Hi William.  Answers inline.

> -----Original Message-----
> From: William Kang [mailto:[email protected]]
> Sent: Monday, October 18, 2010 7:48 PM
> To: hbase-user
> Subject: HBase random access in HDFS and block indices
> 
> Hi,
> Recently I have spent some efforts to try to understand the mechanisms
> of HBase to exploit possible performance tunning options. And many
> thanks to the folks who helped with my questions in this community, I
> have sent a report. But, there are still few questions left.
> 
> 1. If a HFile block contains more than one keyvalue pair, will the
> block index in HFile point out the offset for every keyvalue pair in
> that block?

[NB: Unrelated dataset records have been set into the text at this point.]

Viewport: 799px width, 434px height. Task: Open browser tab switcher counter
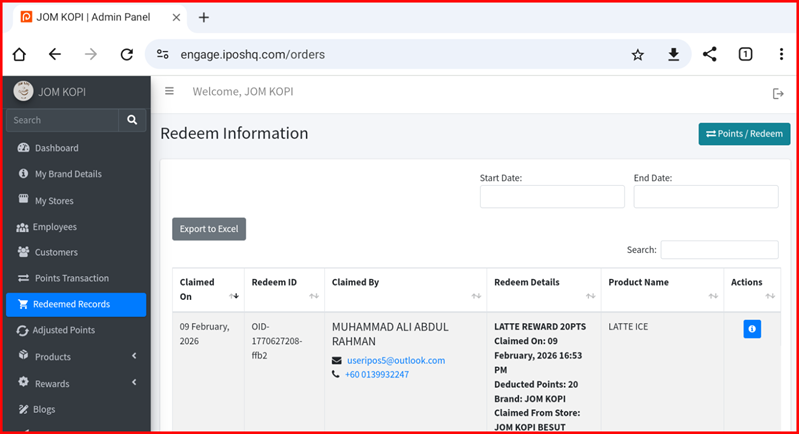pos(745,55)

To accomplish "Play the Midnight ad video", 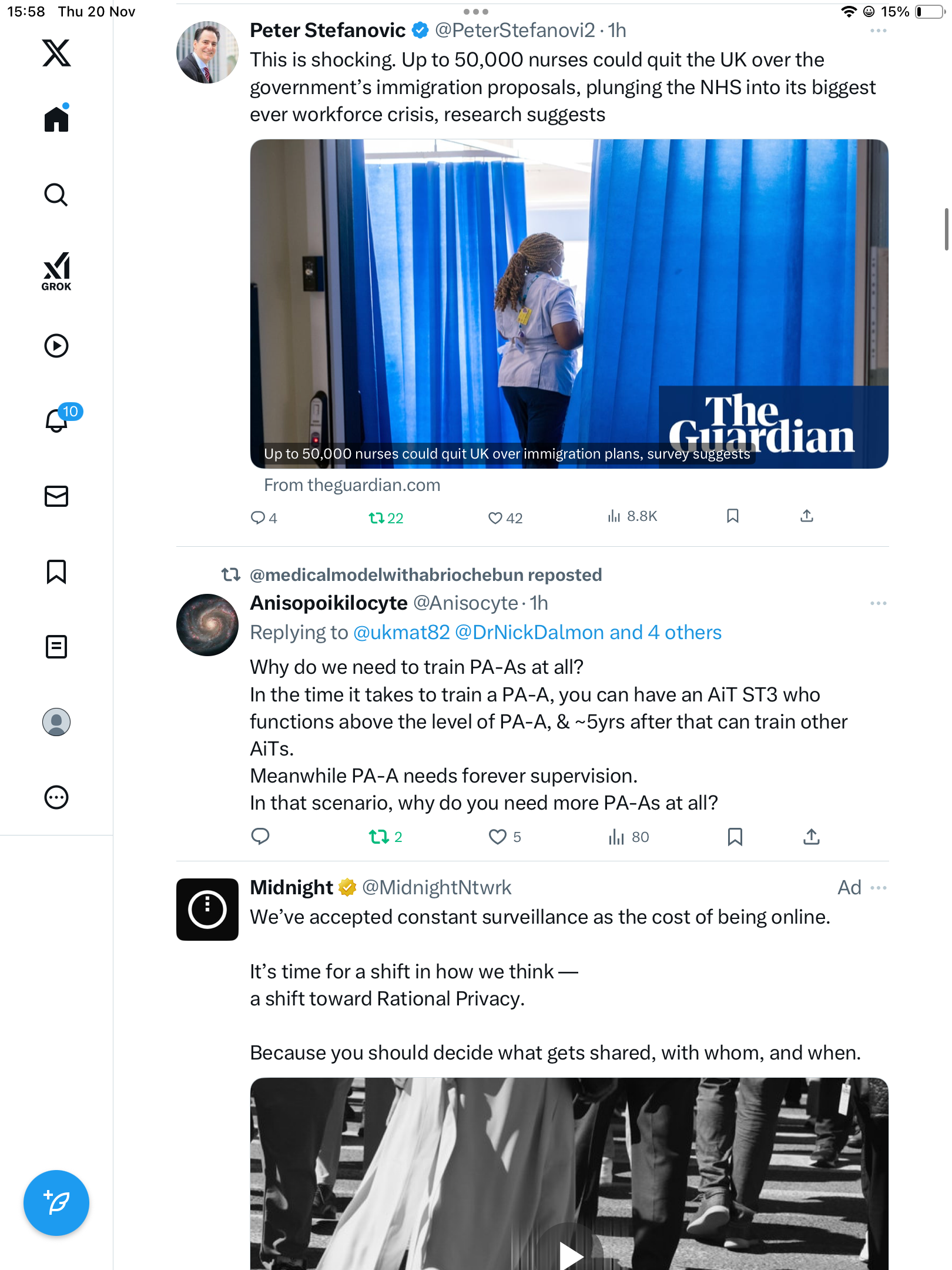I will [569, 1252].
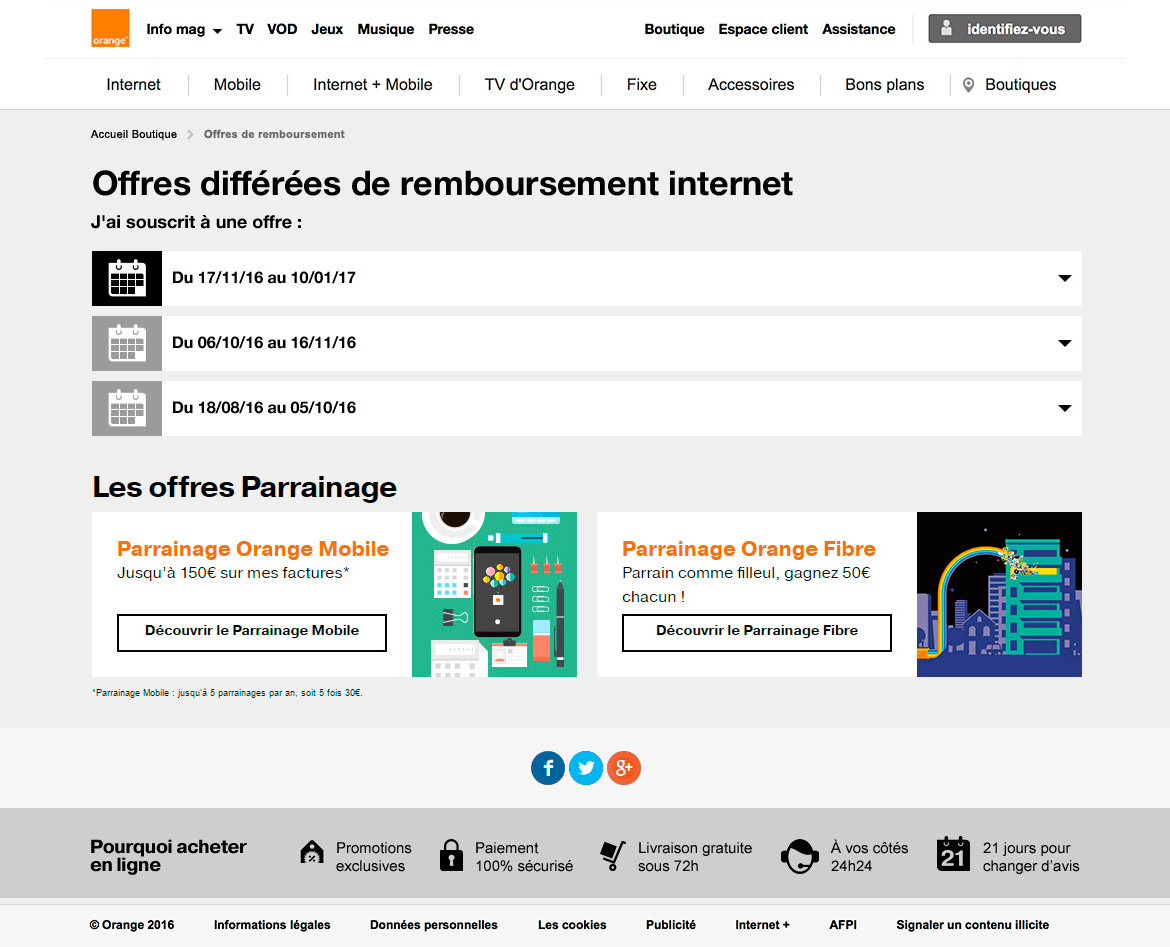Click the Orange logo

(x=110, y=29)

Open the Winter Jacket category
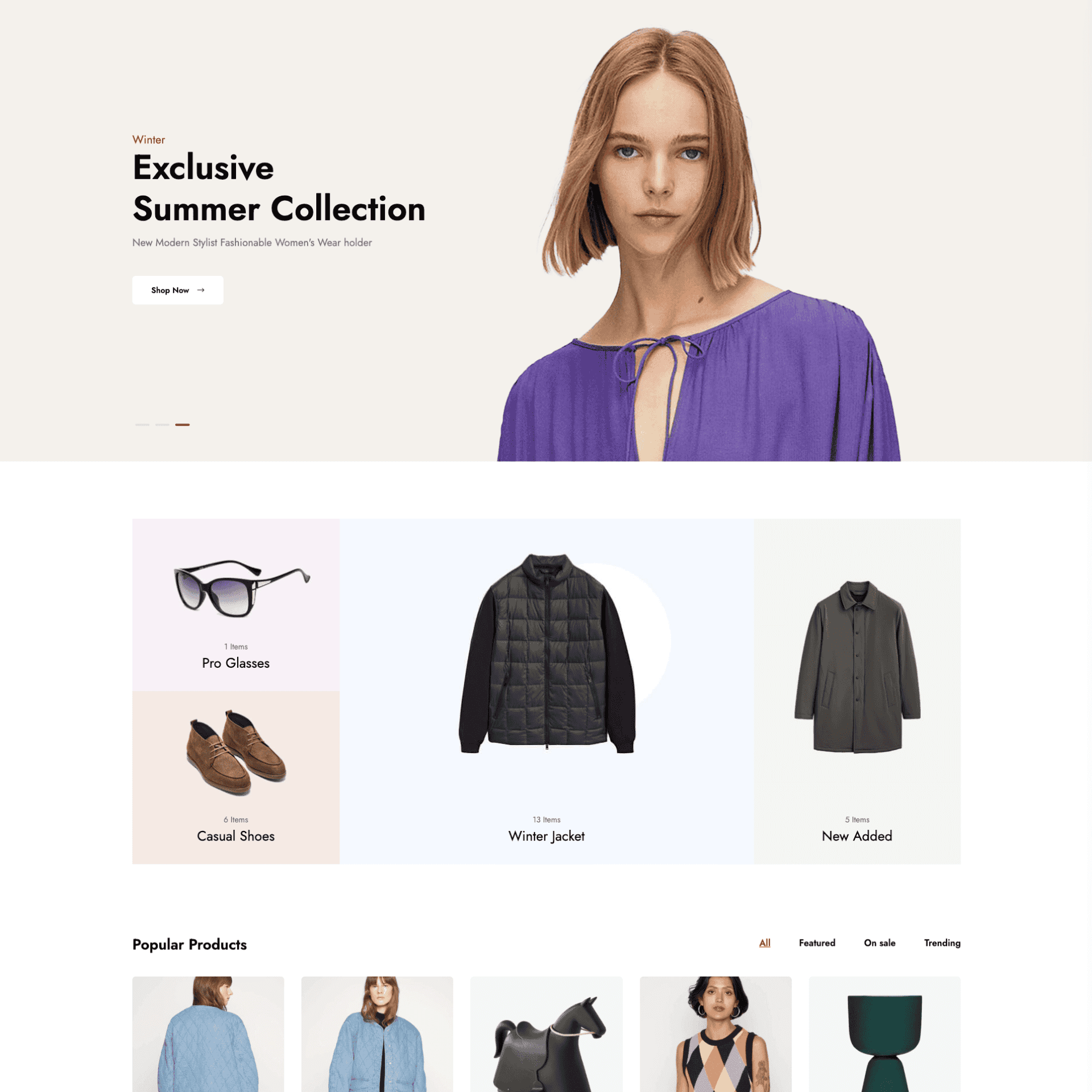pos(547,836)
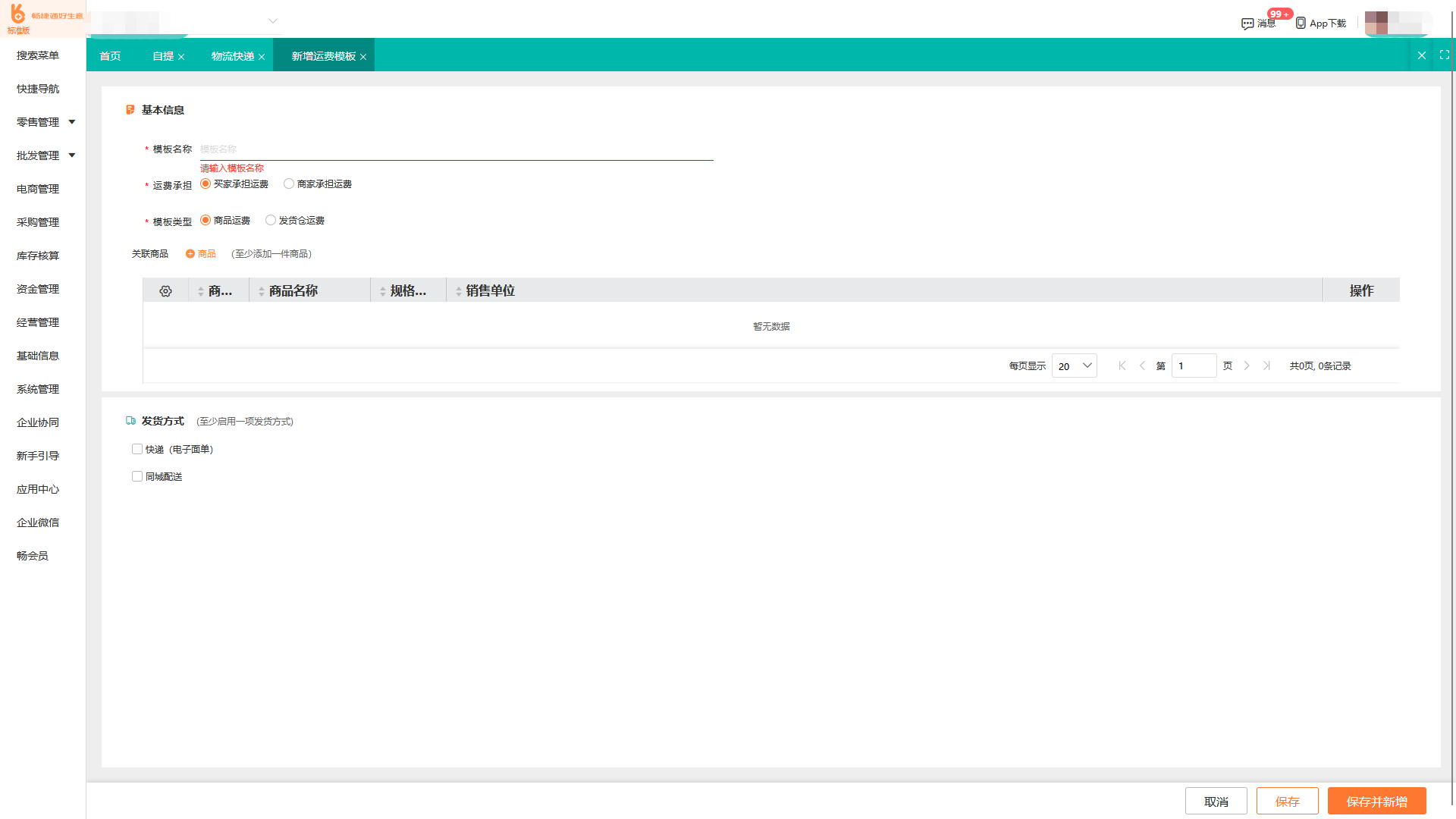Click the document icon next to 发货方式
This screenshot has height=819, width=1456.
130,420
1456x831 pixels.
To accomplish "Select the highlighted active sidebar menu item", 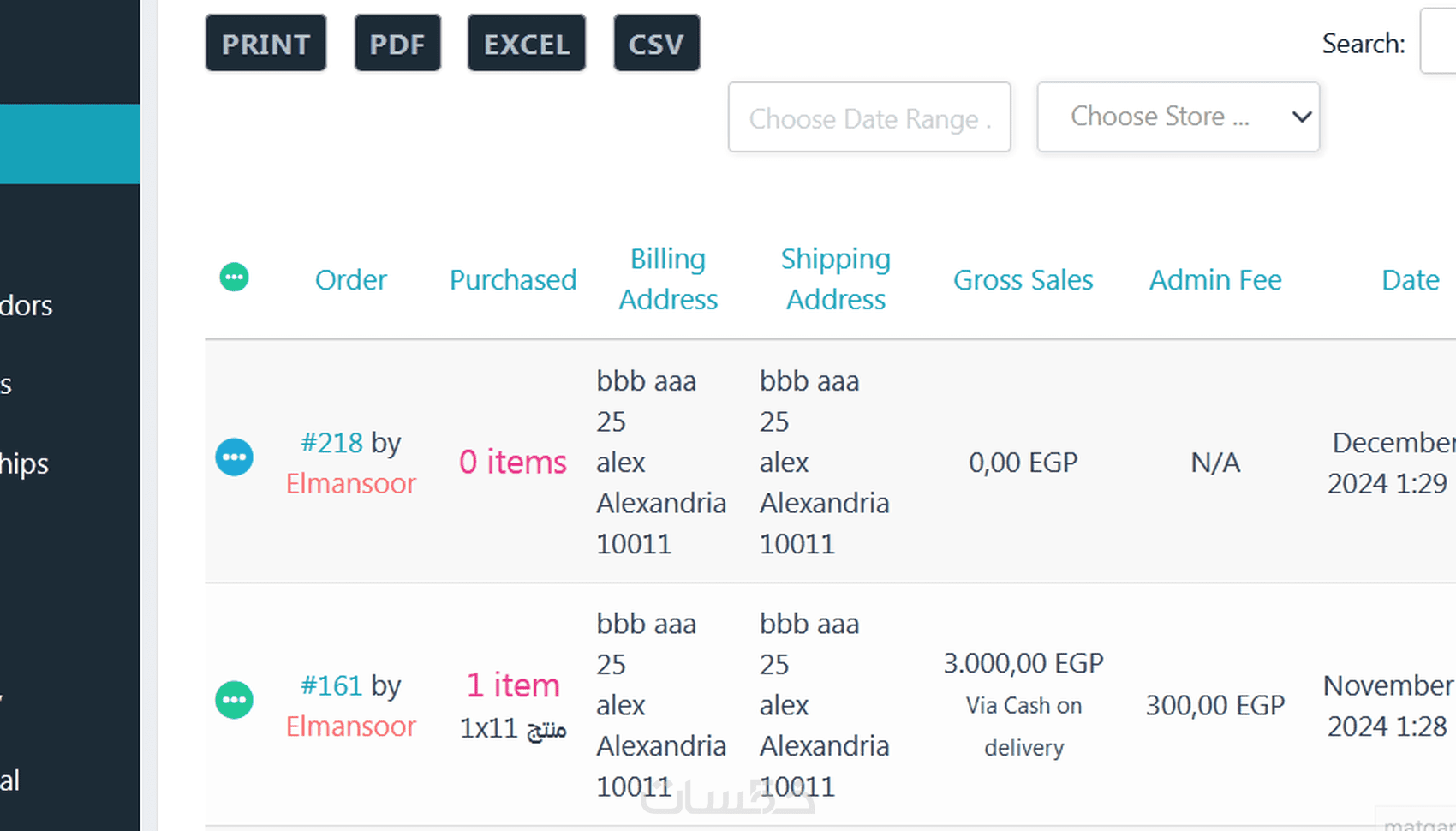I will tap(69, 144).
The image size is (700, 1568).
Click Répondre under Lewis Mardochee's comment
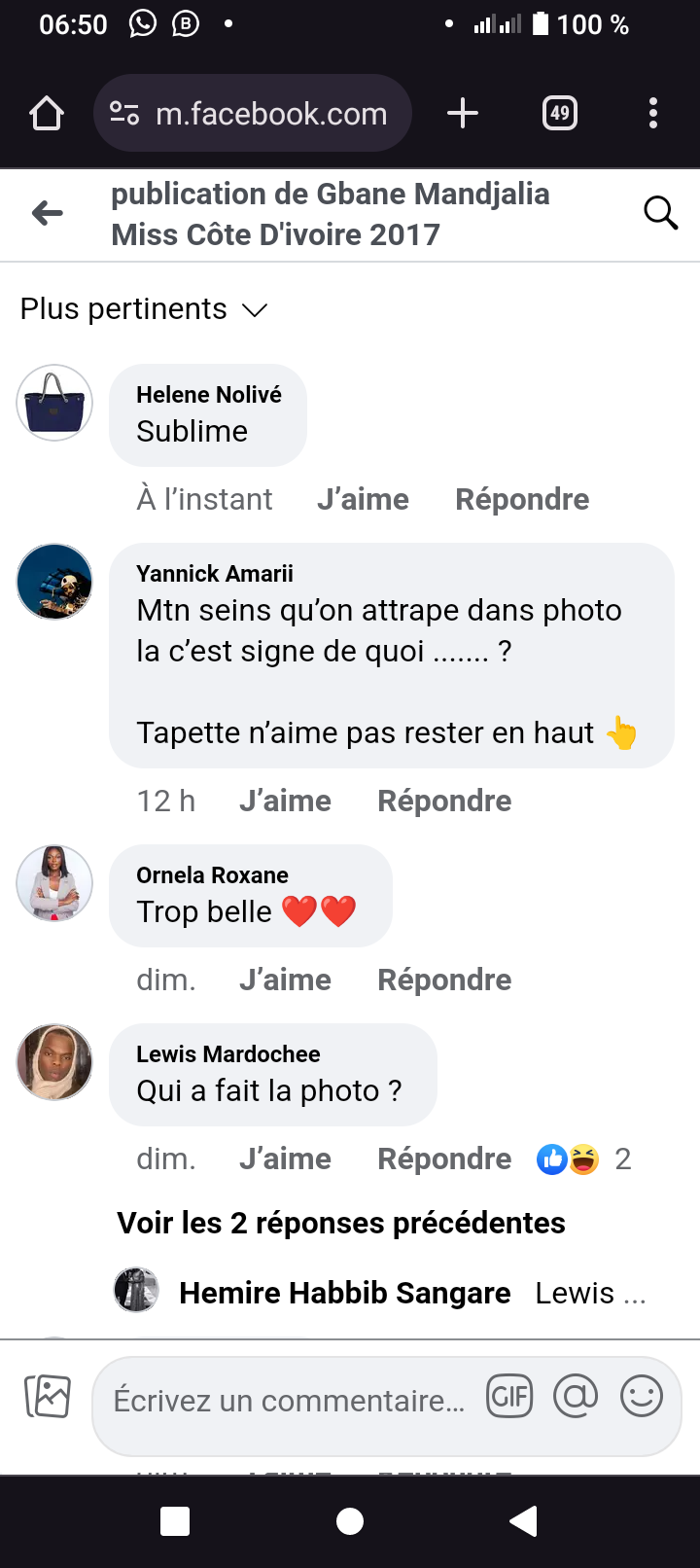[x=444, y=1158]
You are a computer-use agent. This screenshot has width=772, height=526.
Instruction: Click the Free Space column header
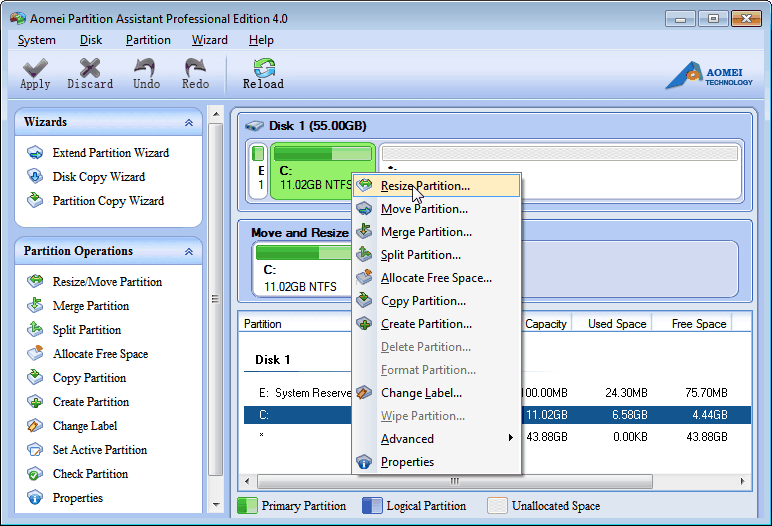698,324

Or, the block index will just point out the key ranges
> inside that block, so you have to traverse inside the block until you
> meet the key you are looking for?

It is the latter.  Block index points to the start keys of each block, so you 
effectively have a range for each block.

Lots of work has gone in recently to seek/reseek/early-out when possible and 
skip unnecessary blocks.

> 2. When HBase read block to fetching the data or traverse in it, is
> this block read into memory?

Yes.  And if the block cache is turned on, it will be put into an LRU cache.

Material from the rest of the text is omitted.